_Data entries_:
Start of Block

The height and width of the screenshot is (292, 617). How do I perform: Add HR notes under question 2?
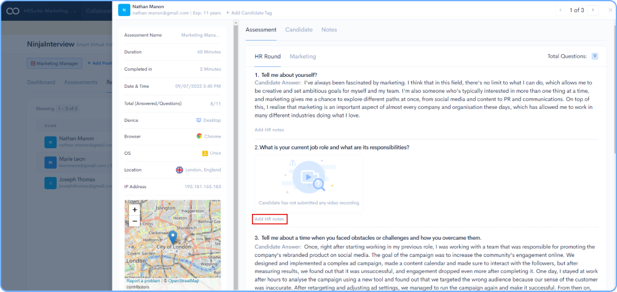[269, 219]
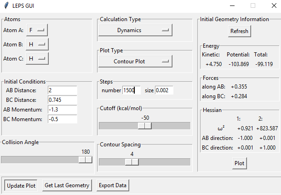Viewport: 281px width, 195px height.
Task: Click the Cutoff slider handle
Action: click(x=145, y=126)
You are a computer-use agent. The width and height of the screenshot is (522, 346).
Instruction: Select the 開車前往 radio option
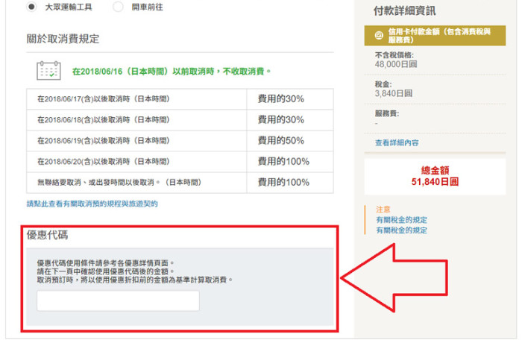pos(118,7)
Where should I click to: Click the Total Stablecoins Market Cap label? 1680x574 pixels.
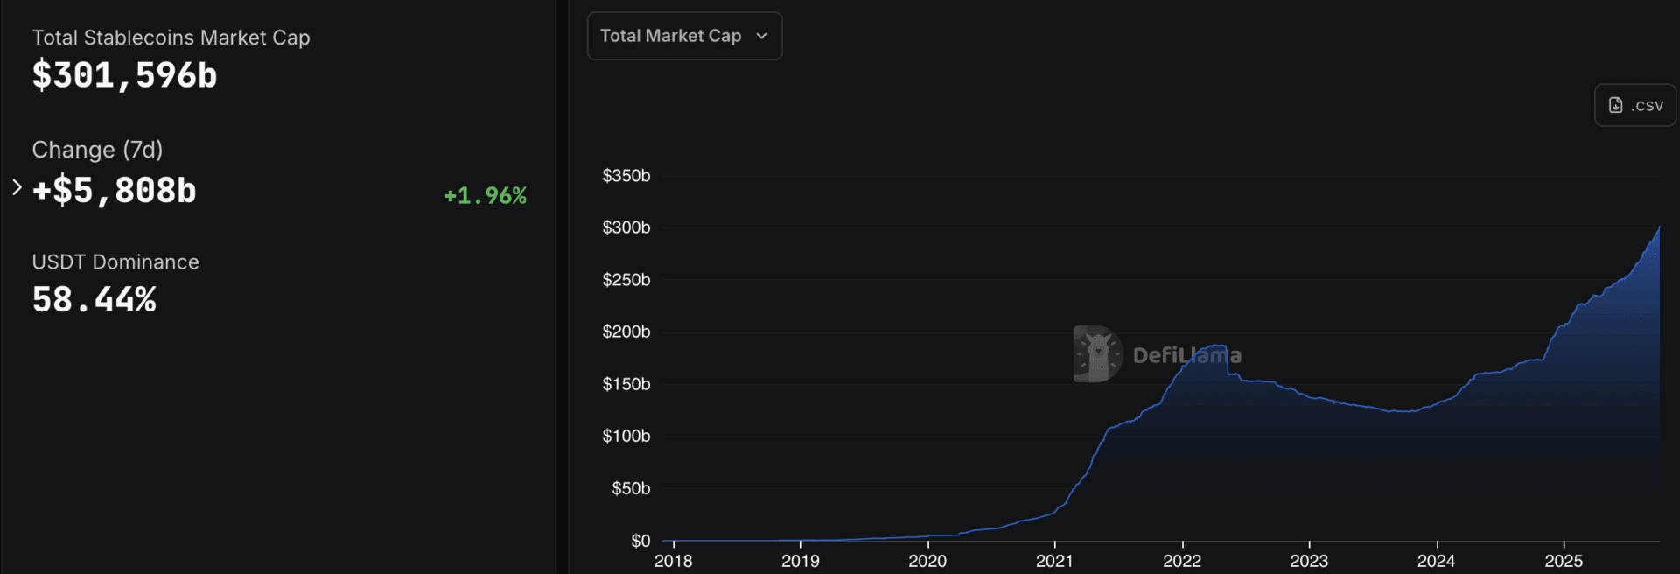(x=171, y=38)
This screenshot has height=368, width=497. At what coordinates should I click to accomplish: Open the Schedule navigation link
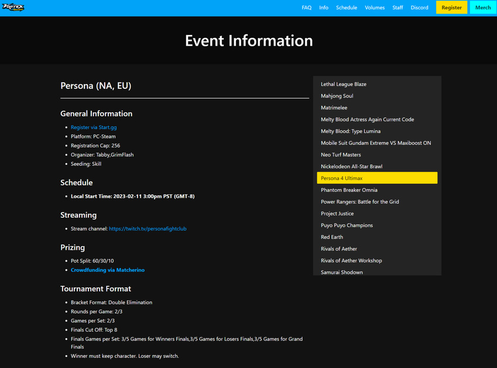347,8
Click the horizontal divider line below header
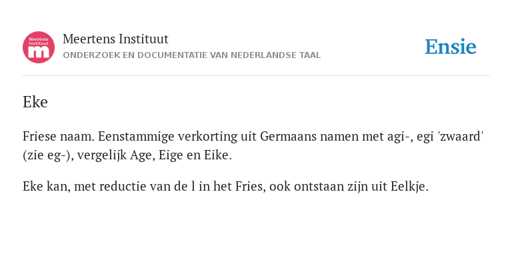This screenshot has height=256, width=512. click(x=256, y=76)
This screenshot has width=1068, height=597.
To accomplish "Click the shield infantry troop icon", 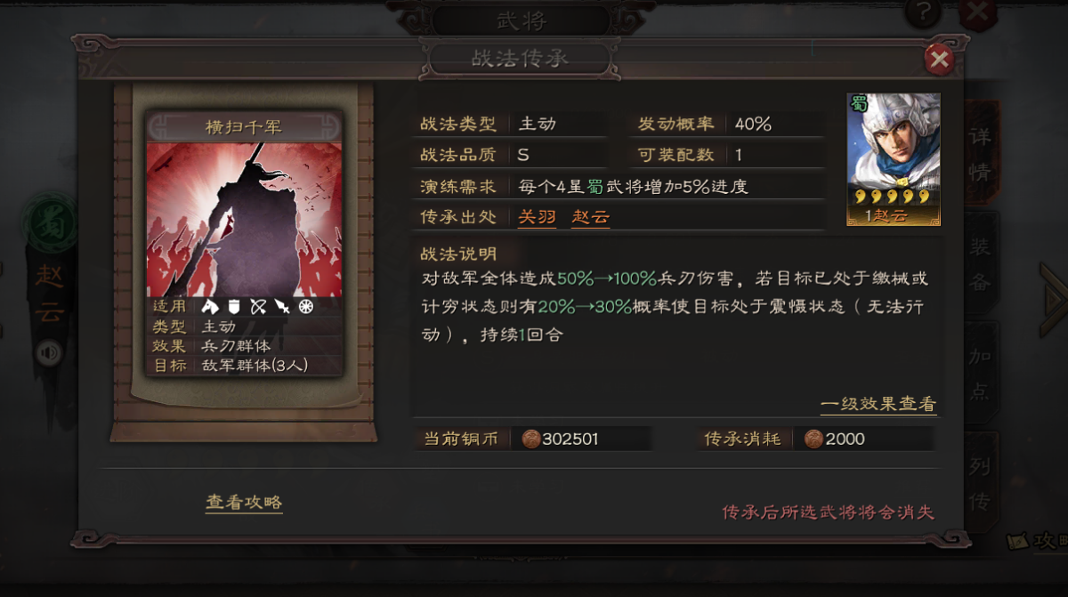I will click(235, 307).
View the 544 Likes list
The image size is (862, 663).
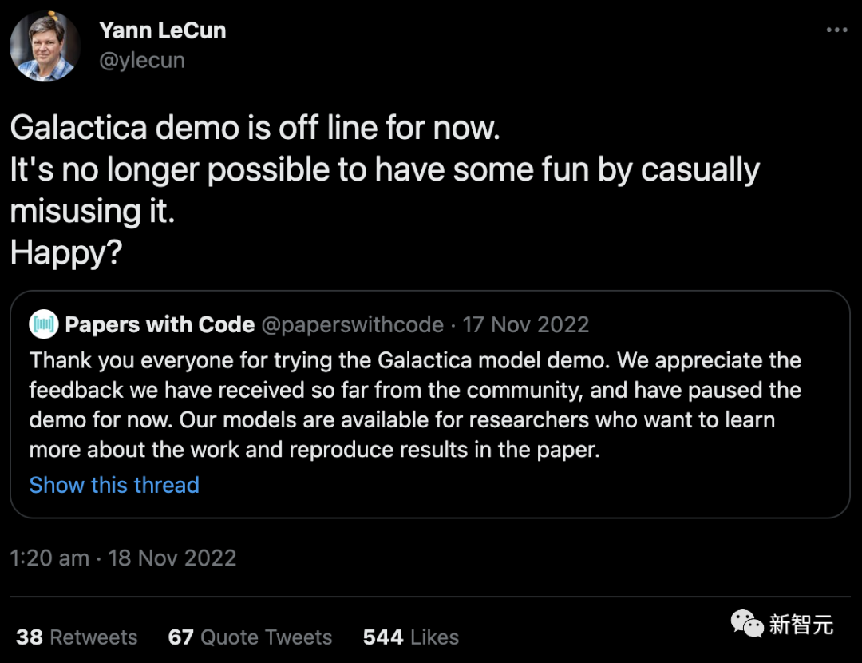[x=410, y=637]
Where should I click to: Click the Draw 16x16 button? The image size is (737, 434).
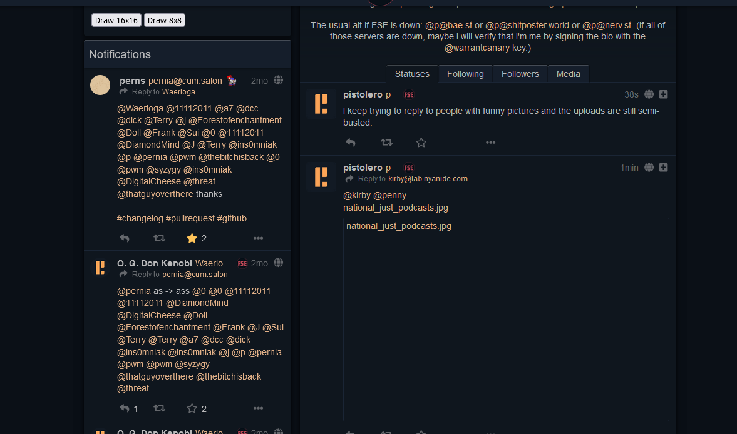116,20
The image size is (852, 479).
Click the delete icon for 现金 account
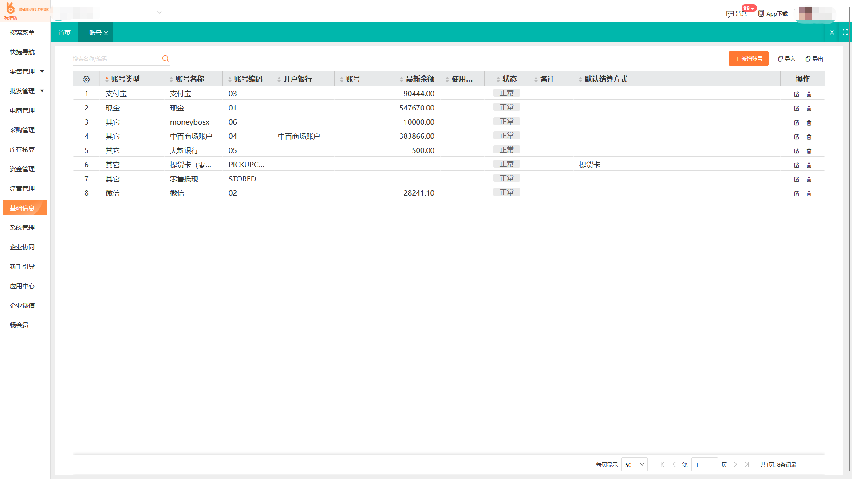click(809, 108)
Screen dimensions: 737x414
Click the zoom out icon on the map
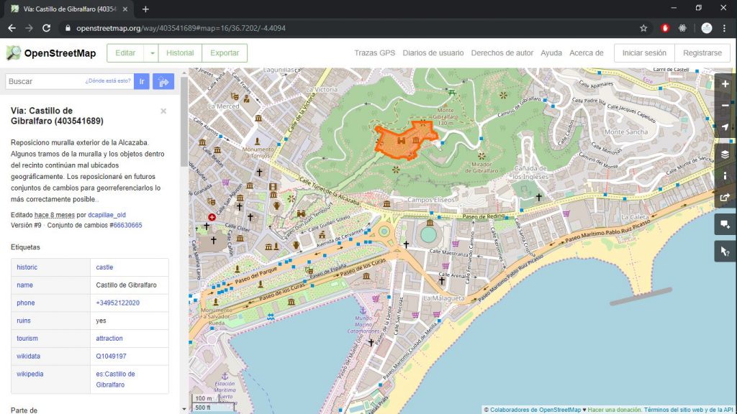click(725, 105)
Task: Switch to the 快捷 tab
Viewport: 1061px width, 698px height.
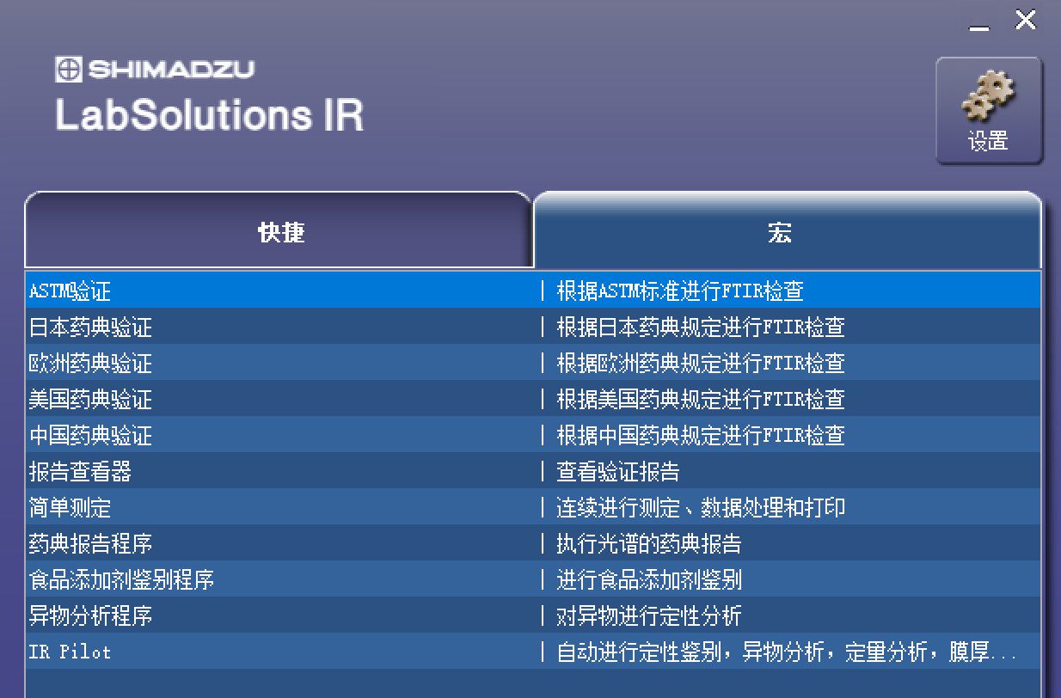Action: [279, 230]
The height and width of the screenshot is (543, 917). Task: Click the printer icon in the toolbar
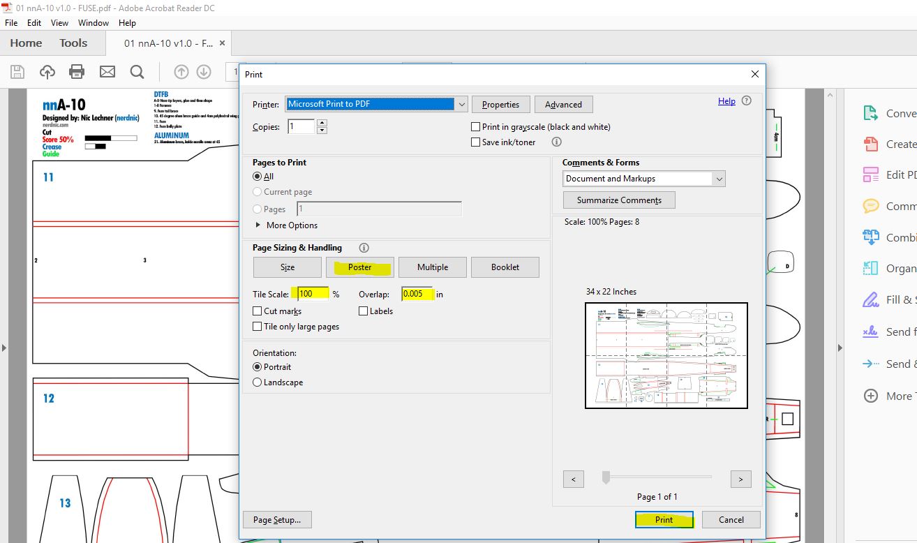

End of Block

_Your assignment_:
Start at the line that contains "Click the delete icon for 现金 account" and retype every line through the end of the entries above, both ends included. Exclude all pictures.

_Result below_:
Click the delete icon for 现金 account
click(809, 108)
Screen dimensions: 737x414
Click the zoom out icon on the map
click(725, 105)
Task: Switch to the 快捷 tab
Viewport: 1061px width, 698px height.
Action: [279, 230]
The height and width of the screenshot is (543, 917). Task: Click the printer icon in the toolbar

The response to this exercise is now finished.